-- SUPPLIED MATERIAL start --

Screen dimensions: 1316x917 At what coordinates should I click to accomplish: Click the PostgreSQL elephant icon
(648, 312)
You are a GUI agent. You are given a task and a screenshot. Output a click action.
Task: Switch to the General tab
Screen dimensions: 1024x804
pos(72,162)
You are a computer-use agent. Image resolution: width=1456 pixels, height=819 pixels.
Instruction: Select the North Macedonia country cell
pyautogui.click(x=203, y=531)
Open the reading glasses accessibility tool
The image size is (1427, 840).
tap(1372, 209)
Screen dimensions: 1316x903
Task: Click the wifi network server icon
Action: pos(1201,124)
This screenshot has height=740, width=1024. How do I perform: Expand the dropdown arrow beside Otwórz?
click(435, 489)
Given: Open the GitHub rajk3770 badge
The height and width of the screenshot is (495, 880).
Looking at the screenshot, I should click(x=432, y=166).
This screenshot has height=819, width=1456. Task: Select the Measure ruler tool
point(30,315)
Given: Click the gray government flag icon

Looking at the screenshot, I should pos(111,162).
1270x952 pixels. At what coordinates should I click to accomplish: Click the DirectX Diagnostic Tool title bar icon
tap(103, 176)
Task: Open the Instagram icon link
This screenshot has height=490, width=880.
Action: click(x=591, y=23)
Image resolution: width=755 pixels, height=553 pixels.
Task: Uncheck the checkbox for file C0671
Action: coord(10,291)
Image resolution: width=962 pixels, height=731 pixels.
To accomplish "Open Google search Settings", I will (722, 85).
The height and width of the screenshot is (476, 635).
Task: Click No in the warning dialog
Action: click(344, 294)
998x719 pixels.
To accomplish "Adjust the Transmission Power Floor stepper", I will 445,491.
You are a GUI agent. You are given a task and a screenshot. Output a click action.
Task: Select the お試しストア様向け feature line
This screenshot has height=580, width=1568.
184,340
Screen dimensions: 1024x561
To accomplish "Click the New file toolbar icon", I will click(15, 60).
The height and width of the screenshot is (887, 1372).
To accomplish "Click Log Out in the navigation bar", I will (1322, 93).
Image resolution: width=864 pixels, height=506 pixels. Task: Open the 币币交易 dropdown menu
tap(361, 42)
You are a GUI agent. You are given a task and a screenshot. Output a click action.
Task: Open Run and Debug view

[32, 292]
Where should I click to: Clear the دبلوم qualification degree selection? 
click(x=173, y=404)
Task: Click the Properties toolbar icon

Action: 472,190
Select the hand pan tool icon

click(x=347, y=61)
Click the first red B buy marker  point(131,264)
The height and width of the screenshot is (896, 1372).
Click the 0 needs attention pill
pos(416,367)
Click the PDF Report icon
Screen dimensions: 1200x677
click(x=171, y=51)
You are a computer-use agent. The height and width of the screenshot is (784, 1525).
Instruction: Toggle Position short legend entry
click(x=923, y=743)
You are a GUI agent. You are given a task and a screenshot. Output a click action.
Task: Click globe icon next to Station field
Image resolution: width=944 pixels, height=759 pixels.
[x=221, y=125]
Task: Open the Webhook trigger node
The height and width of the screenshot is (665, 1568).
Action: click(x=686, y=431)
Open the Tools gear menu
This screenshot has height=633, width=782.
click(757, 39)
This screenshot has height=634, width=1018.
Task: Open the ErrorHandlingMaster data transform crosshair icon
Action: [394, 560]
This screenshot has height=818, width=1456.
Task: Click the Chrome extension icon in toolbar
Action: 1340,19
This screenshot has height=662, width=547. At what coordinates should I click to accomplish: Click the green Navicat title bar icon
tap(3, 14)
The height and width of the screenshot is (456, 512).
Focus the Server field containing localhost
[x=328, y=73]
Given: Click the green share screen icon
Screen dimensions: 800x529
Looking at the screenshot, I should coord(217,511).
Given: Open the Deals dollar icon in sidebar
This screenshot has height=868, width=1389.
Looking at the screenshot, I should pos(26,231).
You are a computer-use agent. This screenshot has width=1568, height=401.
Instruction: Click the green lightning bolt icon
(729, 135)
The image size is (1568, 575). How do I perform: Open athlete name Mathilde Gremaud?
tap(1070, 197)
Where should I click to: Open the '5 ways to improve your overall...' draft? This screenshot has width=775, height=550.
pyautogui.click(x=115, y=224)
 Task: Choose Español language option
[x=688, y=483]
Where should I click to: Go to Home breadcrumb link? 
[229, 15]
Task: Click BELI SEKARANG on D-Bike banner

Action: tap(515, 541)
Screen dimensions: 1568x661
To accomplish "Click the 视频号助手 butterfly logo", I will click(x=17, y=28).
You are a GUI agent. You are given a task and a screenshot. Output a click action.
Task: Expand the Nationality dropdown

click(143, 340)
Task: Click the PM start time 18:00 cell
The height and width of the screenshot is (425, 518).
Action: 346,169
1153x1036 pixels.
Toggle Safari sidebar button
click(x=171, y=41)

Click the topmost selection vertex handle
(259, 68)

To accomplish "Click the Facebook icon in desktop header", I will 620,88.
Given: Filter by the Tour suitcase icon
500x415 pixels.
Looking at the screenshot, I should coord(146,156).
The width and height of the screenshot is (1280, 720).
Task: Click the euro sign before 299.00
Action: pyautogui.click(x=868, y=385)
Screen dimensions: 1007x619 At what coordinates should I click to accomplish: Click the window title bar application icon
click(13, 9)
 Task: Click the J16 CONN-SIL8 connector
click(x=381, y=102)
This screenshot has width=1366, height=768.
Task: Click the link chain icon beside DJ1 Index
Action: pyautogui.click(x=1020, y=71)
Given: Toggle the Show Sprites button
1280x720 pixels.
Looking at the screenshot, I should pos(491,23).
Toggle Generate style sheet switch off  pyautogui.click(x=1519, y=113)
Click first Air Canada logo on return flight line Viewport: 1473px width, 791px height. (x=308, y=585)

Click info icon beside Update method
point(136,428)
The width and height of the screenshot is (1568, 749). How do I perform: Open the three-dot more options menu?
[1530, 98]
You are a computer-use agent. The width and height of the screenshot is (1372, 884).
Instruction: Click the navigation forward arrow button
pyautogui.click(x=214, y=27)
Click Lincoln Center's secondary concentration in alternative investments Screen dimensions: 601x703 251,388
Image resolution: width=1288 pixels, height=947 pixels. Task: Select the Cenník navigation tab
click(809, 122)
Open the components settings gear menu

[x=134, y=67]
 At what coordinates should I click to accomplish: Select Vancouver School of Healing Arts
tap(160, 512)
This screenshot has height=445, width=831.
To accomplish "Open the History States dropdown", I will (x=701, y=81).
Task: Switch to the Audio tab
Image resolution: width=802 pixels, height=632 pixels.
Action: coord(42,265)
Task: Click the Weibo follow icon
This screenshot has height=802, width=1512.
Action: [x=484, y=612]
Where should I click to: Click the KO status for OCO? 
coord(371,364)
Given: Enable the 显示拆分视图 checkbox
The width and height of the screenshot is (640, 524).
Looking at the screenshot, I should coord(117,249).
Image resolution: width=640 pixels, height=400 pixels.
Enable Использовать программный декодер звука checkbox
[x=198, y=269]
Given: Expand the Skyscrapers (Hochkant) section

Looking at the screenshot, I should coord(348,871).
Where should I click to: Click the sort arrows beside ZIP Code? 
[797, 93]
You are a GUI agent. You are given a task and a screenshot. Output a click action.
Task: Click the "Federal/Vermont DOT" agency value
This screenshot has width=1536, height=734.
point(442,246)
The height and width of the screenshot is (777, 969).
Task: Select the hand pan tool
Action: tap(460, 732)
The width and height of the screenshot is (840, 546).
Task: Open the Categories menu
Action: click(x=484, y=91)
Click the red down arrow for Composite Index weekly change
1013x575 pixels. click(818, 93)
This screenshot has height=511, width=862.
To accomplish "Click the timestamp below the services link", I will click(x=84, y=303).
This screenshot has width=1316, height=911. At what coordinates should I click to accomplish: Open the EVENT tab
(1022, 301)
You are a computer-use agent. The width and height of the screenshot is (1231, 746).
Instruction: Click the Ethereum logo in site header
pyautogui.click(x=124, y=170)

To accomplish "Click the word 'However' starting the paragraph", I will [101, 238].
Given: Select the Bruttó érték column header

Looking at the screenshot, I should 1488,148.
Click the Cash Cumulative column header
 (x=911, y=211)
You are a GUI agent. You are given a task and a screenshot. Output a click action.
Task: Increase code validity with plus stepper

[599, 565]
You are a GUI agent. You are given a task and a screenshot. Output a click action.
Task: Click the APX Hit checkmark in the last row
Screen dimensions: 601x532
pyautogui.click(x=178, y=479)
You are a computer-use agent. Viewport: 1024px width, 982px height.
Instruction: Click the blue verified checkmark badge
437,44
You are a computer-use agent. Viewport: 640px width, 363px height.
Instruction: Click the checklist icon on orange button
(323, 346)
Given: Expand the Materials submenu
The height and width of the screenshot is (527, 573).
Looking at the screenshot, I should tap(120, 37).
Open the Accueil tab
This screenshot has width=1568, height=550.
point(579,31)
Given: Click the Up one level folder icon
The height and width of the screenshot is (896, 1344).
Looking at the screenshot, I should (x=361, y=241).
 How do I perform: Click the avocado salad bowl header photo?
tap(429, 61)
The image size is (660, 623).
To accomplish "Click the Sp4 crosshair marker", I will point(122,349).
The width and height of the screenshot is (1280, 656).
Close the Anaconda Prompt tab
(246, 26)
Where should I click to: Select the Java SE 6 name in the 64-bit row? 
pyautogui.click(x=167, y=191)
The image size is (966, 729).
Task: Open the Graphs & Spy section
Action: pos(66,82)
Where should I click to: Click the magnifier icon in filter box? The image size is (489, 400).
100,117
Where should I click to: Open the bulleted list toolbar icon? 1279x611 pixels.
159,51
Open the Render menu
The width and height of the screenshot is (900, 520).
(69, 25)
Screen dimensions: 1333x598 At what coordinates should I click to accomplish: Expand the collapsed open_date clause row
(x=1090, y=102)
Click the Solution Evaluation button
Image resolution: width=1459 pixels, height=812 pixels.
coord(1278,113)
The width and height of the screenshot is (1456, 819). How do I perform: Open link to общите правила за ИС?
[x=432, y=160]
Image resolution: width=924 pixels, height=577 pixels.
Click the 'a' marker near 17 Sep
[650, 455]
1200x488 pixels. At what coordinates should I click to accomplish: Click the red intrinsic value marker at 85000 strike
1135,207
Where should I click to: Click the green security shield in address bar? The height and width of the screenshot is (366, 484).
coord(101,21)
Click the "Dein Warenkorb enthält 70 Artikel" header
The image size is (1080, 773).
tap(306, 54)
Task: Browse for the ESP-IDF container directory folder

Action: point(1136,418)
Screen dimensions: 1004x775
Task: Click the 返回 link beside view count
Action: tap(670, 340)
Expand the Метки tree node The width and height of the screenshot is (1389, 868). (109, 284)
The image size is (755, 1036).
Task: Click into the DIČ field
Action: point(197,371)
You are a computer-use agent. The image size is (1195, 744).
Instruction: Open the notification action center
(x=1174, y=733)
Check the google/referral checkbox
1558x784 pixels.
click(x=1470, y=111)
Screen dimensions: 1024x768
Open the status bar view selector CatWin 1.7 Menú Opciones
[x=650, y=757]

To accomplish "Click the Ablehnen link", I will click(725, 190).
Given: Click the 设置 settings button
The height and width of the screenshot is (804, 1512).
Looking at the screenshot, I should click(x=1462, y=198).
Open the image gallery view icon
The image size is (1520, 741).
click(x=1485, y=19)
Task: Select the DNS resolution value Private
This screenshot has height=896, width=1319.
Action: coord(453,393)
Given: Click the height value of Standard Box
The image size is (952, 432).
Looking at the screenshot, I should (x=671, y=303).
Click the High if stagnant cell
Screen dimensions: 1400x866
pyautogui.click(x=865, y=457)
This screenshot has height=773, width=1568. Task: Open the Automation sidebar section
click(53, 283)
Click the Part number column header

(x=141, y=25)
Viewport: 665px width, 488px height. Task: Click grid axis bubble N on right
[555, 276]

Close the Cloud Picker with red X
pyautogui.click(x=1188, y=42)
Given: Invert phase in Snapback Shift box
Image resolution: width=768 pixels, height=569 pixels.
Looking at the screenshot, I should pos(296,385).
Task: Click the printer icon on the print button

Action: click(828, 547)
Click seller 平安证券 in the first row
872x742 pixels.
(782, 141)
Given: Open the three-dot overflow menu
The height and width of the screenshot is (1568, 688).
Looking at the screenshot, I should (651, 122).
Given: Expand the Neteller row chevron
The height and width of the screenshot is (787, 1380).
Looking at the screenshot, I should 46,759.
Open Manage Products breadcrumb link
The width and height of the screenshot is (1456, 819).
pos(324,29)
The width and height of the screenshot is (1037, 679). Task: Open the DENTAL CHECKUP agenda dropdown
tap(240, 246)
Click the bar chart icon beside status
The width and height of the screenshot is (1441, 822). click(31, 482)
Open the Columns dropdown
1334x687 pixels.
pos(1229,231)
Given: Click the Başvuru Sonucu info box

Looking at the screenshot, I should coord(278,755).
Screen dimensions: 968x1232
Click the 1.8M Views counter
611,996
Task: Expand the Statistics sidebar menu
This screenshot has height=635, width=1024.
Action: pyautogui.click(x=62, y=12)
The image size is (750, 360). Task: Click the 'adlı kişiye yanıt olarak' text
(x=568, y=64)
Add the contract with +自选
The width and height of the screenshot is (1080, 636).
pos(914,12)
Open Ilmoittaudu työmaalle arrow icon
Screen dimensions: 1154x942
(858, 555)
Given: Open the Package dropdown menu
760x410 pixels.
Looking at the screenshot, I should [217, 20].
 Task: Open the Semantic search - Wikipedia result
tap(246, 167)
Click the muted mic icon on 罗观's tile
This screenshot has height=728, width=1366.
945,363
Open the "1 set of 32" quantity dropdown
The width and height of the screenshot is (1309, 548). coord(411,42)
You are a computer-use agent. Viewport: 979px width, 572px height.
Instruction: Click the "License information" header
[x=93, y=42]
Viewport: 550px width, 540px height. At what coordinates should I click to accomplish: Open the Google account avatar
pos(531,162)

-- SUPPLIED MATERIAL end --

THE REQUEST
Please quote the listing above word for word, beginning at the line that contains "Open Manage Products breadcrumb link" and continuing through the line that contains "(x=568, y=64)".

SOLUTION
Open Manage Products breadcrumb link
The width and height of the screenshot is (1456, 819).
pos(324,29)
The width and height of the screenshot is (1037, 679). Task: Open the DENTAL CHECKUP agenda dropdown
tap(240, 246)
Click the bar chart icon beside status
The width and height of the screenshot is (1441, 822). click(31, 482)
Open the Columns dropdown
1334x687 pixels.
pos(1229,231)
Given: Click the Başvuru Sonucu info box

Looking at the screenshot, I should coord(278,755).
Screen dimensions: 968x1232
Click the 1.8M Views counter
611,996
Task: Expand the Statistics sidebar menu
This screenshot has height=635, width=1024.
Action: pyautogui.click(x=62, y=12)
The image size is (750, 360). Task: Click the 'adlı kişiye yanıt olarak' text
(x=568, y=64)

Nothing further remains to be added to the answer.